Leo Castelli Gallery, New York (LC #D-267)
Acquired by the present owner from the above in January 1989

Exhibited

New York, P.P.O.W., Broken Landscape: Discarded Object, January – February 1989
Washington, D.C., National Gallery of Art; Basel, Kunstmuseum Basel; London, Hayward Gallery; and New York, Whitney Museum of American Art, The Drawings of Jasper Johns, May 1990 - April 1991, pp. 308-309, no. 103, illustrated in color
New York, Whitney Museum of American Art; San Francisco, San Francisco Museum of Modern Art; and Minneapolis, Walker Art Center, Picasso and American Art, September 2006 - January 2007, p. 295, pl. 153, illustrated in color (New York venue only)

Literature

Exh. Cat., New York, The Museum of Modern Art, Jasper Johns: A Retrospective, 1996, p. 62, fig. 15, illustrated in color and p. 341 (text)
Roberta Bernstein, Jasper Johns, New York, 1992, n.p., pl. 15, illustrated in color
Kathleen Slavin, "Navigating Being, Navigating Phenomena: A Graphic Itinerary," Jasper Johns," Brussels, 1992, p. 47 (text) and p. 50, fig. 3, illustrated
Roberta Bernstein, ed., Jasper Johns: Catalogue Raisonné of Painting and Sculpture, Volume 1, New York, 2016, p. 257, fig. 9.15, illustrated in color
Roberta Bernstein, Jasper Johns: Redo an Eye, New York, 2017, p. 257, fig. 9.15, illustrated in color

Catalogue Note

A complex and intensely engaging work on paper, Jasper Johns’ Untitled from 1988 is an elegantly rendered, highly complex pastiche of Johns’ most significant influences. The drawing is also among a limited number of works featuring the female head motif from Pablo Picasso’s Woman in a Straw Hat, which the artist first saw in David Douglas Duncan’s book Picasso’s Picassos, the very same book that inspired his series of Seasons

Untitled, 1988 is an expertly executed watercolor and pencil drawing, whose exactitude and accuracy in its representation of its original sources exemplifies Johns' uncanny intellect. Anchoring the composition on the right hand side of the paper is an intimate vignette of a Rubins vase, tilting precariously into a thumbnail image of Picasso’s Woman in a Straw Hat. This particular Picasso held immense appeal for Johns, given its bizarre composition of forms and latent sexuality, which creates a psychological resonance not dissimilar to the art of the Surrealists. Johns has flipped the image so that the woman faces in, her nose pointing to the left toward the Rubins vase, a motif that appears elsewhere in Johns’ output. The Rubins vase illustrates the central challenge Johns continuously explored throughout his career: the figure-ground relationship. Read one way, the Rubins vase emerges as a vessel full of water, and indeed the drop spilling over the right hand edge inclines the viewer to perceive the image as such; however, the ‘negative space’ of the Rubins vase presents two figures in profile facing one another: Picasso's mirrored profile, which arguably is a stand-in in resemblance for Johns' visage. Johns takes as his source for the background of the image, Marcel Duchamp’s Bride, a painting reproduced as an etching by Jacques Villon. Cogs, wheels, tubes and other mechanical shapes fit together to compose a fictional machine that, when examined closely, resolves into a more anthropomorphized figure. As he flipped Picasso’s Woman in a Straw Hat, so too Johns alters Villon’s etching, rotating it 90 degrees and replacing the bottom fifth of the composition with a woodgrain print, a blunt reminder and emphasis on the flatness of the work.

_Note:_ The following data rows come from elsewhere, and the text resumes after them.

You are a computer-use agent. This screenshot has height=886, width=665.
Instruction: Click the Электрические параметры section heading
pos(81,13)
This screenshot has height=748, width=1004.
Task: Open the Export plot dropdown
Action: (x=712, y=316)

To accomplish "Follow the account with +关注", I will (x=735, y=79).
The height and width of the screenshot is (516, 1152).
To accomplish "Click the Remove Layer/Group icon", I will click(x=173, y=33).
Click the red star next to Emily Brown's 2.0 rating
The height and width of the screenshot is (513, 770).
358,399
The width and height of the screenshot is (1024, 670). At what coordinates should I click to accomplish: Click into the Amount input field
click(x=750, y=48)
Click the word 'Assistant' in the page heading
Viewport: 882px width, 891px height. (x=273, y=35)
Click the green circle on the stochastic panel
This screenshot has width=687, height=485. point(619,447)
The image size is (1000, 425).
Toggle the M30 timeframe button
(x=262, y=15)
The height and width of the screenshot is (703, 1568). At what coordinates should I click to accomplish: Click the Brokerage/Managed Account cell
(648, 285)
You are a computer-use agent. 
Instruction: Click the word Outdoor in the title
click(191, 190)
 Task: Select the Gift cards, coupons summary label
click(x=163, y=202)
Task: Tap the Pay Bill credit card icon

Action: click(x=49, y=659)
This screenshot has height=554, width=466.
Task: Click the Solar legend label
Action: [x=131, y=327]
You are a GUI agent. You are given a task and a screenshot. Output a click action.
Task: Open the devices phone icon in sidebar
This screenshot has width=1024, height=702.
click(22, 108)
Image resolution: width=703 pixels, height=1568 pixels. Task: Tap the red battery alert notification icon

Cubism, Dadaism and the Surreal collide in this one pictorial space, where form and flatness vie for supremacy. The tonality of light tan and gold, both in the woodgrain and reproduction of Villon’s etching, lend incredible depth to this work on paper, yet in the same vein as the Cubists, insist on its flatness. By appropriating the visual vocabulary of both Picasso and Duchamp, Johns situates himself within a larger art historical narrative as the heir to these two great masters who challenged the very nature of what art could or should be in the postmodern world.